DIRECTIONS:
Please repeat the listing below in its entirety, exactly.

• • • • • • •

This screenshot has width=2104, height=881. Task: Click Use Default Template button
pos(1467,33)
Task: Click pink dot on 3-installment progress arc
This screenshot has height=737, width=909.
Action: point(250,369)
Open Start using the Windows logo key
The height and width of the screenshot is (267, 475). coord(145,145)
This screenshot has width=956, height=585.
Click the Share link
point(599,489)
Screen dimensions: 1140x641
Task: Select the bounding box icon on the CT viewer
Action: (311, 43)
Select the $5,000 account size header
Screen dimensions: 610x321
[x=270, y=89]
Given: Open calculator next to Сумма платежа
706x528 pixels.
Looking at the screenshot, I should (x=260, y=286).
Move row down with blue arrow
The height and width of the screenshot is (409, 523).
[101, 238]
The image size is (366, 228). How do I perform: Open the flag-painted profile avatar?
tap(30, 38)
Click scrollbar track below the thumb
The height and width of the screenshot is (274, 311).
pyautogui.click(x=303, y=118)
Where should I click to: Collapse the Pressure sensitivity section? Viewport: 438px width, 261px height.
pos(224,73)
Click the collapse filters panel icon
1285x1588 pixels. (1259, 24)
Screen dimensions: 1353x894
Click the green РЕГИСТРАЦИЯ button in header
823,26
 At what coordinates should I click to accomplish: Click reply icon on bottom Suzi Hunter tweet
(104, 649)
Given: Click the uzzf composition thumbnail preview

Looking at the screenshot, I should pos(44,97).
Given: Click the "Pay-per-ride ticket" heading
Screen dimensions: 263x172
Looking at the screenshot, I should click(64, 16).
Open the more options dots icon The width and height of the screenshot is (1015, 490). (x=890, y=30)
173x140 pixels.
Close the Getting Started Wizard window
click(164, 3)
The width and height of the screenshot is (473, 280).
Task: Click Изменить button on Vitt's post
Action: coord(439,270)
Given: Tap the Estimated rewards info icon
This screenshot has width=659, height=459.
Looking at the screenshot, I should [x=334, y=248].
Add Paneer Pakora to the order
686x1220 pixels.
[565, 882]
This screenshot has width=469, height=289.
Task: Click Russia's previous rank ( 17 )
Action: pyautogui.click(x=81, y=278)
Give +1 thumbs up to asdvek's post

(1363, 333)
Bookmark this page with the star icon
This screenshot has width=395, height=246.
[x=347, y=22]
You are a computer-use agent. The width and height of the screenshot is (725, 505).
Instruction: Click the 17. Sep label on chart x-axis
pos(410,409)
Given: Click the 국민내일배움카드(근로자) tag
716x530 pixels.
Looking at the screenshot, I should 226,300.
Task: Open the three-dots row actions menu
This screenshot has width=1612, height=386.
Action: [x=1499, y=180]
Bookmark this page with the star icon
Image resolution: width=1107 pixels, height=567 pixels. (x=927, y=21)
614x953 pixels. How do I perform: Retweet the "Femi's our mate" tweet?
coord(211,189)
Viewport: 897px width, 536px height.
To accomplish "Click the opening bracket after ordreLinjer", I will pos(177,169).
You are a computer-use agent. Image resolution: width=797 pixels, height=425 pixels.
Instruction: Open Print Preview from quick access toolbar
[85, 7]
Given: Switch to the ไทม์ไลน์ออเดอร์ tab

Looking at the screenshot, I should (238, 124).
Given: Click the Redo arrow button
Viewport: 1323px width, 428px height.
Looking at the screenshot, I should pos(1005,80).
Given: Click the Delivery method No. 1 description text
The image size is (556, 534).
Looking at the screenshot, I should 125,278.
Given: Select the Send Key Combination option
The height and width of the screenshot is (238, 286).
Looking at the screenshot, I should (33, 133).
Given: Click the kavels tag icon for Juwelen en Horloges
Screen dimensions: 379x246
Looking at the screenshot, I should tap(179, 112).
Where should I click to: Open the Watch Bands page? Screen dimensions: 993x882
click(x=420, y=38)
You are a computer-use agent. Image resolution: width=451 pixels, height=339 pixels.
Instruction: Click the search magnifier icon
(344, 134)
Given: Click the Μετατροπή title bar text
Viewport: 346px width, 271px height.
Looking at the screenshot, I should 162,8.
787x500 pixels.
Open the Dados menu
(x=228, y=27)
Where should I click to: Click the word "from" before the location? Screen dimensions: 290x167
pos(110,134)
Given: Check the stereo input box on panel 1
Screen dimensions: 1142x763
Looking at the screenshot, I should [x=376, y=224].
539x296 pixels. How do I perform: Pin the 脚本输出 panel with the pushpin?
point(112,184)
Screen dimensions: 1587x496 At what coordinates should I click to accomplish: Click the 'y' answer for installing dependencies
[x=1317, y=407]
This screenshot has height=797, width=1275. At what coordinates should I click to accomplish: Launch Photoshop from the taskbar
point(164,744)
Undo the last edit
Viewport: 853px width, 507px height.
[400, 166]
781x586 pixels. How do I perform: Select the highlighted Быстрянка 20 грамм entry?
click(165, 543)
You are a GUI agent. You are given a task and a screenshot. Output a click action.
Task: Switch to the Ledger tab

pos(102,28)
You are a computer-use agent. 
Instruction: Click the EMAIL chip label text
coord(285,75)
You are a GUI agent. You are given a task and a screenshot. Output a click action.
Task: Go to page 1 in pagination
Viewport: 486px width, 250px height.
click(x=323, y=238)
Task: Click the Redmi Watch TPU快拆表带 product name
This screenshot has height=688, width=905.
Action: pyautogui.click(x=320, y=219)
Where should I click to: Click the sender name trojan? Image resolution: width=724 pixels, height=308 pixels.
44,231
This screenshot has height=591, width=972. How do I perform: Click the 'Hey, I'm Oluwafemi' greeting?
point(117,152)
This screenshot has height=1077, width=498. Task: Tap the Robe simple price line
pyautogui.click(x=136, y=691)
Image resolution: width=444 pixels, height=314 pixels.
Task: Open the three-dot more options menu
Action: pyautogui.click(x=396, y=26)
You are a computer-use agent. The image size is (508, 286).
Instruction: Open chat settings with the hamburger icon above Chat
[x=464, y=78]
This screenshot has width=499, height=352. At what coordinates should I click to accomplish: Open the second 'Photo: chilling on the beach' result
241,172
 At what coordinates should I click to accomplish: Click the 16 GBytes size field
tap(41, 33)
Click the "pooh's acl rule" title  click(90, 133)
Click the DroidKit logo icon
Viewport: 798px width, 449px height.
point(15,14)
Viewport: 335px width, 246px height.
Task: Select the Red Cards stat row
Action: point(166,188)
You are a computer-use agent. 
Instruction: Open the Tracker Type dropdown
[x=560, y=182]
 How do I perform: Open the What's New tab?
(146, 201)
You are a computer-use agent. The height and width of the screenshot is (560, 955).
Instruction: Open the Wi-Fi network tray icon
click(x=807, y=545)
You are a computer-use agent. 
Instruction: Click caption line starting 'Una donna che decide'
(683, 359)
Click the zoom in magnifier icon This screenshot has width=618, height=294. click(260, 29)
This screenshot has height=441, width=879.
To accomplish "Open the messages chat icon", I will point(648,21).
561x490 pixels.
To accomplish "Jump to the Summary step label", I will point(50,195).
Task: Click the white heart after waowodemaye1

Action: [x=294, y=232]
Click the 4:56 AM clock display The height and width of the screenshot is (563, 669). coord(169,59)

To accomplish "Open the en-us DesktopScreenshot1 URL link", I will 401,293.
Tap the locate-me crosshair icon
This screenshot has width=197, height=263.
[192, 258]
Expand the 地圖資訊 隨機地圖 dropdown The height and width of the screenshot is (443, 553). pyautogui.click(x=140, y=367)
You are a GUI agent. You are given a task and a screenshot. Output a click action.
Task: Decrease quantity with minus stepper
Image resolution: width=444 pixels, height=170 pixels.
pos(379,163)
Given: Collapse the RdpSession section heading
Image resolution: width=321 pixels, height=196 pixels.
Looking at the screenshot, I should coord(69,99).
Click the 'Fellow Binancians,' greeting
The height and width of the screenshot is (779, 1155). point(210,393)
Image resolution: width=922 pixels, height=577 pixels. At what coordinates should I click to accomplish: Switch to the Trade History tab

• • • • • • •

REPLY:
This screenshot has width=2104, height=881. Task: Click Use Default Template button
pos(1467,33)
Task: Click pink dot on 3-installment progress arc
This screenshot has height=737, width=909.
Action: point(250,369)
Open Start using the Windows logo key
The height and width of the screenshot is (267, 475). coord(145,145)
This screenshot has width=956, height=585.
Click the Share link
point(599,489)
Screen dimensions: 1140x641
Task: Select the bounding box icon on the CT viewer
Action: (311, 43)
Select the $5,000 account size header
Screen dimensions: 610x321
[x=270, y=89]
Given: Open calculator next to Сумма платежа
706x528 pixels.
Looking at the screenshot, I should (x=260, y=286).
Move row down with blue arrow
The height and width of the screenshot is (409, 523).
[101, 238]
The image size is (366, 228). How do I perform: Open the flag-painted profile avatar?
tap(30, 38)
Click scrollbar track below the thumb
The height and width of the screenshot is (274, 311).
pyautogui.click(x=303, y=118)
Where should I click to: Collapse the Pressure sensitivity section? Viewport: 438px width, 261px height.
pos(224,73)
Click the collapse filters panel icon
1285x1588 pixels. (1259, 24)
Screen dimensions: 1353x894
Click the green РЕГИСТРАЦИЯ button in header
823,26
 At what coordinates should I click to accomplish: Click reply icon on bottom Suzi Hunter tweet
(104, 649)
Given: Click the uzzf composition thumbnail preview

Looking at the screenshot, I should pos(44,97).
Given: Click the "Pay-per-ride ticket" heading
Screen dimensions: 263x172
Looking at the screenshot, I should click(64, 16).
Open the more options dots icon The width and height of the screenshot is (1015, 490). (x=890, y=30)
173x140 pixels.
Close the Getting Started Wizard window
click(164, 3)
The width and height of the screenshot is (473, 280).
Task: Click Изменить button on Vitt's post
Action: coord(439,270)
Given: Tap the Estimated rewards info icon
This screenshot has width=659, height=459.
Looking at the screenshot, I should [x=334, y=248].
Add Paneer Pakora to the order
686x1220 pixels.
[565, 882]
This screenshot has width=469, height=289.
Task: Click Russia's previous rank ( 17 )
Action: pyautogui.click(x=81, y=278)
Give +1 thumbs up to asdvek's post

(1363, 333)
Bookmark this page with the star icon
This screenshot has width=395, height=246.
[x=347, y=22]
You are a computer-use agent. The width and height of the screenshot is (725, 505).
Instruction: Click the 17. Sep label on chart x-axis
pos(410,409)
Given: Click the 국민내일배움카드(근로자) tag
716x530 pixels.
Looking at the screenshot, I should 226,300.
Task: Open the three-dots row actions menu
This screenshot has width=1612, height=386.
Action: [x=1499, y=180]
Bookmark this page with the star icon
Image resolution: width=1107 pixels, height=567 pixels. (x=927, y=21)
614x953 pixels. How do I perform: Retweet the "Femi's our mate" tweet?
coord(211,189)
Viewport: 897px width, 536px height.
To accomplish "Click the opening bracket after ordreLinjer", I will pos(177,169).
You are a computer-use agent. Image resolution: width=797 pixels, height=425 pixels.
Instruction: Open Print Preview from quick access toolbar
[85, 7]
Given: Switch to the ไทม์ไลน์ออเดอร์ tab

Looking at the screenshot, I should (238, 124).
Given: Click the Redo arrow button
Viewport: 1323px width, 428px height.
Looking at the screenshot, I should pos(1005,80).
Given: Click the Delivery method No. 1 description text
The image size is (556, 534).
Looking at the screenshot, I should 125,278.
Given: Select the Send Key Combination option
The height and width of the screenshot is (238, 286).
Looking at the screenshot, I should (33, 133).
Given: Click the kavels tag icon for Juwelen en Horloges
Screen dimensions: 379x246
Looking at the screenshot, I should tap(179, 112).
Where should I click to: Open the Watch Bands page? Screen dimensions: 993x882
click(x=420, y=38)
You are a computer-use agent. Image resolution: width=451 pixels, height=339 pixels.
Instruction: Click the search magnifier icon
(344, 134)
Given: Click the Μετατροπή title bar text
Viewport: 346px width, 271px height.
Looking at the screenshot, I should 162,8.
787x500 pixels.
Open the Dados menu
(x=228, y=27)
Where should I click to: Click the word "from" before the location? Screen dimensions: 290x167
pos(110,134)
Given: Check the stereo input box on panel 1
Screen dimensions: 1142x763
Looking at the screenshot, I should [x=376, y=224].
539x296 pixels. How do I perform: Pin the 脚本输出 panel with the pushpin?
point(112,184)
Screen dimensions: 1587x496 At what coordinates should I click to accomplish: Click the 'y' answer for installing dependencies
[x=1317, y=407]
This screenshot has height=797, width=1275. At what coordinates should I click to accomplish: Launch Photoshop from the taskbar
point(164,744)
Undo the last edit
Viewport: 853px width, 507px height.
[400, 166]
781x586 pixels. How do I perform: Select the highlighted Быстрянка 20 грамм entry?
click(165, 543)
You are a GUI agent. You are given a task and a screenshot. Output a click action.
Task: Switch to the Ledger tab

pos(102,28)
You are a computer-use agent. 
Instruction: Click the EMAIL chip label text
coord(285,75)
You are a GUI agent. You are given a task and a screenshot. Output a click action.
Task: Go to page 1 in pagination
Viewport: 486px width, 250px height.
click(x=323, y=238)
Task: Click the Redmi Watch TPU快拆表带 product name
This screenshot has height=688, width=905.
Action: pyautogui.click(x=320, y=219)
Where should I click to: Click the sender name trojan? Image resolution: width=724 pixels, height=308 pixels.
44,231
This screenshot has height=591, width=972. How do I perform: Click the 'Hey, I'm Oluwafemi' greeting?
point(117,152)
This screenshot has height=1077, width=498. Task: Tap the Robe simple price line
pyautogui.click(x=136, y=691)
Image resolution: width=444 pixels, height=314 pixels.
Task: Open the three-dot more options menu
Action: pyautogui.click(x=396, y=26)
You are a computer-use agent. The image size is (508, 286).
Instruction: Open chat settings with the hamburger icon above Chat
[x=464, y=78]
This screenshot has width=499, height=352. At what coordinates should I click to accomplish: Open the second 'Photo: chilling on the beach' result
241,172
 At what coordinates should I click to accomplish: Click the 16 GBytes size field
tap(41, 33)
Click the "pooh's acl rule" title  click(90, 133)
Click the DroidKit logo icon
Viewport: 798px width, 449px height.
point(15,14)
Viewport: 335px width, 246px height.
Task: Select the Red Cards stat row
Action: point(166,188)
You are a computer-use agent. 
Instruction: Open the Tracker Type dropdown
[x=560, y=182]
 How do I perform: Open the What's New tab?
(146, 201)
You are a computer-use agent. The height and width of the screenshot is (560, 955).
Instruction: Open the Wi-Fi network tray icon
click(x=807, y=545)
You are a computer-use agent. 
Instruction: Click caption line starting 'Una donna che decide'
(683, 359)
Click the zoom in magnifier icon This screenshot has width=618, height=294. click(260, 29)
This screenshot has height=441, width=879.
To accomplish "Open the messages chat icon", I will point(648,21).
561x490 pixels.
To accomplish "Jump to the Summary step label", I will point(50,195).
Task: Click the white heart after waowodemaye1

Action: [x=294, y=232]
Click the 4:56 AM clock display The height and width of the screenshot is (563, 669). coord(169,59)

To accomplish "Open the en-us DesktopScreenshot1 URL link", I will 401,293.
Tap the locate-me crosshair icon
This screenshot has width=197, height=263.
[192, 258]
Expand the 地圖資訊 隨機地圖 dropdown The height and width of the screenshot is (443, 553). pyautogui.click(x=140, y=367)
You are a GUI agent. You are given a task and a screenshot. Output a click action.
Task: Decrease quantity with minus stepper
Image resolution: width=444 pixels, height=170 pixels.
pos(379,163)
Given: Collapse the RdpSession section heading
Image resolution: width=321 pixels, height=196 pixels.
Looking at the screenshot, I should coord(69,99).
Click the 'Fellow Binancians,' greeting
The height and width of the screenshot is (779, 1155). point(210,393)
Image resolution: width=922 pixels, height=577 pixels. At what coordinates should I click to accomplish: Switch to the Trade History tab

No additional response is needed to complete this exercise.